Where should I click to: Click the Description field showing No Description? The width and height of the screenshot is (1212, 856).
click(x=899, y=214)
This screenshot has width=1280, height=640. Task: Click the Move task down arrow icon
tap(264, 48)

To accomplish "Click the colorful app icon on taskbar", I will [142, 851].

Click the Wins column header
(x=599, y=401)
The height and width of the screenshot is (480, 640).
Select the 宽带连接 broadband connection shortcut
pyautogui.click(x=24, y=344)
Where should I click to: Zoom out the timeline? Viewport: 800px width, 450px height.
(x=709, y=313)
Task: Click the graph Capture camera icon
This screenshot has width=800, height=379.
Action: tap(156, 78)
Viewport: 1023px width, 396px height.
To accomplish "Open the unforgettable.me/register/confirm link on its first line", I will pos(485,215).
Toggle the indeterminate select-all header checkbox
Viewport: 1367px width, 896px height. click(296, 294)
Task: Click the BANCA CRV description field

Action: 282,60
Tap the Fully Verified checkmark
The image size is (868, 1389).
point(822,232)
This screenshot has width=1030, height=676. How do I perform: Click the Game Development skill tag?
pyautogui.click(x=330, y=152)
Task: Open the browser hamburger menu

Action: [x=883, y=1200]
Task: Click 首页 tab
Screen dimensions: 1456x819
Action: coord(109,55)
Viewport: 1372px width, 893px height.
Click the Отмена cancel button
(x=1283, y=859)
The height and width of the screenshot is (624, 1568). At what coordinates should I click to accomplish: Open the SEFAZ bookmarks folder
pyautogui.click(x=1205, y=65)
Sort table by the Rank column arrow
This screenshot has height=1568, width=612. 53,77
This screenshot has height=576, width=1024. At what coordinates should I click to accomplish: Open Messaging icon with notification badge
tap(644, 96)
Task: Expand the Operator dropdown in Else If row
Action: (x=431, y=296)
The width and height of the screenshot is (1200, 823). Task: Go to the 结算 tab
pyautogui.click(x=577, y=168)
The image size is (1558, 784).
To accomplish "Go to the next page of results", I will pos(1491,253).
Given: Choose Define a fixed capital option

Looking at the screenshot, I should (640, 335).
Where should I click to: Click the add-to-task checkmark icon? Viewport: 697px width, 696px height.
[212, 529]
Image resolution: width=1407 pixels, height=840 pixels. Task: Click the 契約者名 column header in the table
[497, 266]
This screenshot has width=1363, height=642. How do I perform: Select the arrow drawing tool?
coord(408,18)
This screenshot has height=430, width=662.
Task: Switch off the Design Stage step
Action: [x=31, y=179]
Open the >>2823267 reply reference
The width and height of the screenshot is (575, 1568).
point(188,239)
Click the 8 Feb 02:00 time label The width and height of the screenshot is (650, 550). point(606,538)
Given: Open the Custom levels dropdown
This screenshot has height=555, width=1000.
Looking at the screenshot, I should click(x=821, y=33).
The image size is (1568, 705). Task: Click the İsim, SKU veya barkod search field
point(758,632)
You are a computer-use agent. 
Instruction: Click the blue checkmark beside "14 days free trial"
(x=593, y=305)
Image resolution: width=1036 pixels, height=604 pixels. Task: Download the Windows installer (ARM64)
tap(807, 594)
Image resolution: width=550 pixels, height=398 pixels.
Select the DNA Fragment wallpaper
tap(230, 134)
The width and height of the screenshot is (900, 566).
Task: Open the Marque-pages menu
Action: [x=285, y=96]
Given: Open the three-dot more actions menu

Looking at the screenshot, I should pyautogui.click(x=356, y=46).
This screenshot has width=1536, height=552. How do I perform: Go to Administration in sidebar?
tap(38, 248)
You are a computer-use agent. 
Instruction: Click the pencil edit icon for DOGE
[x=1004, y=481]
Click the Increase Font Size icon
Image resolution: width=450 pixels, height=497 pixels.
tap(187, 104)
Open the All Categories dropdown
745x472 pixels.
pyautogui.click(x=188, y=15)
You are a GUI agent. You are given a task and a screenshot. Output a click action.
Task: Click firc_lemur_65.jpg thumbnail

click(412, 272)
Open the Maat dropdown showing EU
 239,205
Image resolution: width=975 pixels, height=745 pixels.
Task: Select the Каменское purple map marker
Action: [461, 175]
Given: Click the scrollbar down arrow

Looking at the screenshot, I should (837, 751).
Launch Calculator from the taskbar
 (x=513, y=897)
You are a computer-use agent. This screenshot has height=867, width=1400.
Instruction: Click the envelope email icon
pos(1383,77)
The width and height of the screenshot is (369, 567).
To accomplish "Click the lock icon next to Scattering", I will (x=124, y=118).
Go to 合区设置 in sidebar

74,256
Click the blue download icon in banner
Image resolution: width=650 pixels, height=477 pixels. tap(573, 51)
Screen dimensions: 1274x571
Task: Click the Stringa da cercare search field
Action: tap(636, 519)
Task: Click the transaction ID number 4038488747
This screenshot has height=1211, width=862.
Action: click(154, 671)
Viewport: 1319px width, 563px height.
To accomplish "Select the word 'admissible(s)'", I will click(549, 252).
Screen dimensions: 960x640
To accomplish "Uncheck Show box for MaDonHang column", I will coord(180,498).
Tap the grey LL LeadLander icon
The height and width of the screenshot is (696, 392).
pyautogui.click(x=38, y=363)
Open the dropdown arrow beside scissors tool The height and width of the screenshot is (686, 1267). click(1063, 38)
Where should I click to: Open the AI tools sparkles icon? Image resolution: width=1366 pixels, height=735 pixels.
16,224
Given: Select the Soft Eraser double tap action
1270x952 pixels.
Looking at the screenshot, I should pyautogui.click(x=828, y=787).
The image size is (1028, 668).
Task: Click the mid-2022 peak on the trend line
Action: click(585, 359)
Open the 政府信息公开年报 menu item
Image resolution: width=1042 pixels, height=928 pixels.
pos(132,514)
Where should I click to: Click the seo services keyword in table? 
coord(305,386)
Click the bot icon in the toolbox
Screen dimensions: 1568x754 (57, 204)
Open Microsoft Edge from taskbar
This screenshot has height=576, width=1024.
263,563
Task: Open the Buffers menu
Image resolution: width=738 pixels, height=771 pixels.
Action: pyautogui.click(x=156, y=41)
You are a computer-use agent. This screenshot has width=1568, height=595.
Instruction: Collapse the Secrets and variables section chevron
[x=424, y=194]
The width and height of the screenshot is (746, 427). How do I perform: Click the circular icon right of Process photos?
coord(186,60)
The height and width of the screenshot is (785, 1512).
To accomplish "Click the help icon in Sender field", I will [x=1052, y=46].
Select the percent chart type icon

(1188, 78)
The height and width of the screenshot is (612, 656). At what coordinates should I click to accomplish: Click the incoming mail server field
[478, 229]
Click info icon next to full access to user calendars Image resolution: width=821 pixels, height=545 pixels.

The problem: Copy the entire listing, keeping each line exactly as it is.

Answer below:
Where should I click to: Click the Description field showing No Description? The width and height of the screenshot is (1212, 856).
click(x=899, y=214)
This screenshot has width=1280, height=640. Task: Click the Move task down arrow icon
tap(264, 48)

To accomplish "Click the colorful app icon on taskbar", I will [142, 851].

Click the Wins column header
(x=599, y=401)
The height and width of the screenshot is (480, 640).
Select the 宽带连接 broadband connection shortcut
pyautogui.click(x=24, y=344)
Where should I click to: Zoom out the timeline? Viewport: 800px width, 450px height.
(x=709, y=313)
Task: Click the graph Capture camera icon
This screenshot has width=800, height=379.
Action: tap(156, 78)
Viewport: 1023px width, 396px height.
To accomplish "Open the unforgettable.me/register/confirm link on its first line", I will pos(485,215).
Toggle the indeterminate select-all header checkbox
Viewport: 1367px width, 896px height. click(296, 294)
Task: Click the BANCA CRV description field

Action: 282,60
Tap the Fully Verified checkmark
The image size is (868, 1389).
point(822,232)
This screenshot has width=1030, height=676. How do I perform: Click the Game Development skill tag?
pyautogui.click(x=330, y=152)
Task: Open the browser hamburger menu

Action: [x=883, y=1200]
Task: Click 首页 tab
Screen dimensions: 1456x819
Action: coord(109,55)
Viewport: 1372px width, 893px height.
Click the Отмена cancel button
(x=1283, y=859)
The height and width of the screenshot is (624, 1568). At what coordinates should I click to accomplish: Open the SEFAZ bookmarks folder
pyautogui.click(x=1205, y=65)
Sort table by the Rank column arrow
This screenshot has height=1568, width=612. 53,77
This screenshot has height=576, width=1024. At what coordinates should I click to accomplish: Open Messaging icon with notification badge
tap(644, 96)
Task: Expand the Operator dropdown in Else If row
Action: (x=431, y=296)
The width and height of the screenshot is (1200, 823). Task: Go to the 结算 tab
pyautogui.click(x=577, y=168)
The image size is (1558, 784).
To accomplish "Go to the next page of results", I will pos(1491,253).
Given: Choose Define a fixed capital option

Looking at the screenshot, I should (640, 335).
Where should I click to: Click the add-to-task checkmark icon? Viewport: 697px width, 696px height.
[212, 529]
Image resolution: width=1407 pixels, height=840 pixels. Task: Click the 契約者名 column header in the table
[497, 266]
This screenshot has width=1363, height=642. How do I perform: Select the arrow drawing tool?
coord(408,18)
This screenshot has height=430, width=662.
Task: Switch off the Design Stage step
Action: [x=31, y=179]
Open the >>2823267 reply reference
The width and height of the screenshot is (575, 1568).
point(188,239)
Click the 8 Feb 02:00 time label The width and height of the screenshot is (650, 550). point(606,538)
Given: Open the Custom levels dropdown
This screenshot has height=555, width=1000.
Looking at the screenshot, I should click(x=821, y=33).
The image size is (1568, 705). Task: Click the İsim, SKU veya barkod search field
point(758,632)
You are a computer-use agent. 
Instruction: Click the blue checkmark beside "14 days free trial"
(x=593, y=305)
Image resolution: width=1036 pixels, height=604 pixels. Task: Download the Windows installer (ARM64)
tap(807, 594)
Image resolution: width=550 pixels, height=398 pixels.
Select the DNA Fragment wallpaper
tap(230, 134)
The width and height of the screenshot is (900, 566).
Task: Open the Marque-pages menu
Action: [x=285, y=96]
Given: Open the three-dot more actions menu

Looking at the screenshot, I should pyautogui.click(x=356, y=46).
This screenshot has width=1536, height=552. How do I perform: Go to Administration in sidebar?
tap(38, 248)
You are a computer-use agent. 
Instruction: Click the pencil edit icon for DOGE
[x=1004, y=481]
Click the Increase Font Size icon
Image resolution: width=450 pixels, height=497 pixels.
tap(187, 104)
Open the All Categories dropdown
745x472 pixels.
pyautogui.click(x=188, y=15)
You are a GUI agent. You are given a task and a screenshot. Output a click action.
Task: Click firc_lemur_65.jpg thumbnail

click(412, 272)
Open the Maat dropdown showing EU
 239,205
Image resolution: width=975 pixels, height=745 pixels.
Task: Select the Каменское purple map marker
Action: [461, 175]
Given: Click the scrollbar down arrow

Looking at the screenshot, I should (837, 751).
Launch Calculator from the taskbar
 (x=513, y=897)
You are a computer-use agent. This screenshot has height=867, width=1400.
Instruction: Click the envelope email icon
pos(1383,77)
The width and height of the screenshot is (369, 567).
To accomplish "Click the lock icon next to Scattering", I will (x=124, y=118).
Go to 合区设置 in sidebar

74,256
Click the blue download icon in banner
Image resolution: width=650 pixels, height=477 pixels. tap(573, 51)
Screen dimensions: 1274x571
Task: Click the Stringa da cercare search field
Action: tap(636, 519)
Task: Click the transaction ID number 4038488747
This screenshot has height=1211, width=862.
Action: click(154, 671)
Viewport: 1319px width, 563px height.
To accomplish "Select the word 'admissible(s)'", I will click(549, 252).
Screen dimensions: 960x640
To accomplish "Uncheck Show box for MaDonHang column", I will coord(180,498).
Tap the grey LL LeadLander icon
The height and width of the screenshot is (696, 392).
pyautogui.click(x=38, y=363)
Open the dropdown arrow beside scissors tool The height and width of the screenshot is (686, 1267). click(1063, 38)
Where should I click to: Open the AI tools sparkles icon? Image resolution: width=1366 pixels, height=735 pixels.
16,224
Given: Select the Soft Eraser double tap action
1270x952 pixels.
Looking at the screenshot, I should pyautogui.click(x=828, y=787).
The image size is (1028, 668).
Task: Click the mid-2022 peak on the trend line
Action: click(585, 359)
Open the 政府信息公开年报 menu item
Image resolution: width=1042 pixels, height=928 pixels.
pos(132,514)
Where should I click to: Click the seo services keyword in table? 
coord(305,386)
Click the bot icon in the toolbox
Screen dimensions: 1568x754 (57, 204)
Open Microsoft Edge from taskbar
This screenshot has height=576, width=1024.
263,563
Task: Open the Buffers menu
Image resolution: width=738 pixels, height=771 pixels.
Action: pyautogui.click(x=156, y=41)
You are a computer-use agent. This screenshot has width=1568, height=595.
Instruction: Collapse the Secrets and variables section chevron
[x=424, y=194]
The width and height of the screenshot is (746, 427). How do I perform: Click the circular icon right of Process photos?
coord(186,60)
The height and width of the screenshot is (785, 1512).
To accomplish "Click the help icon in Sender field", I will [x=1052, y=46].
Select the percent chart type icon

(1188, 78)
The height and width of the screenshot is (612, 656). At what coordinates should I click to accomplish: Click the incoming mail server field
[478, 229]
Click info icon next to full access to user calendars Image resolution: width=821 pixels, height=545 pixels.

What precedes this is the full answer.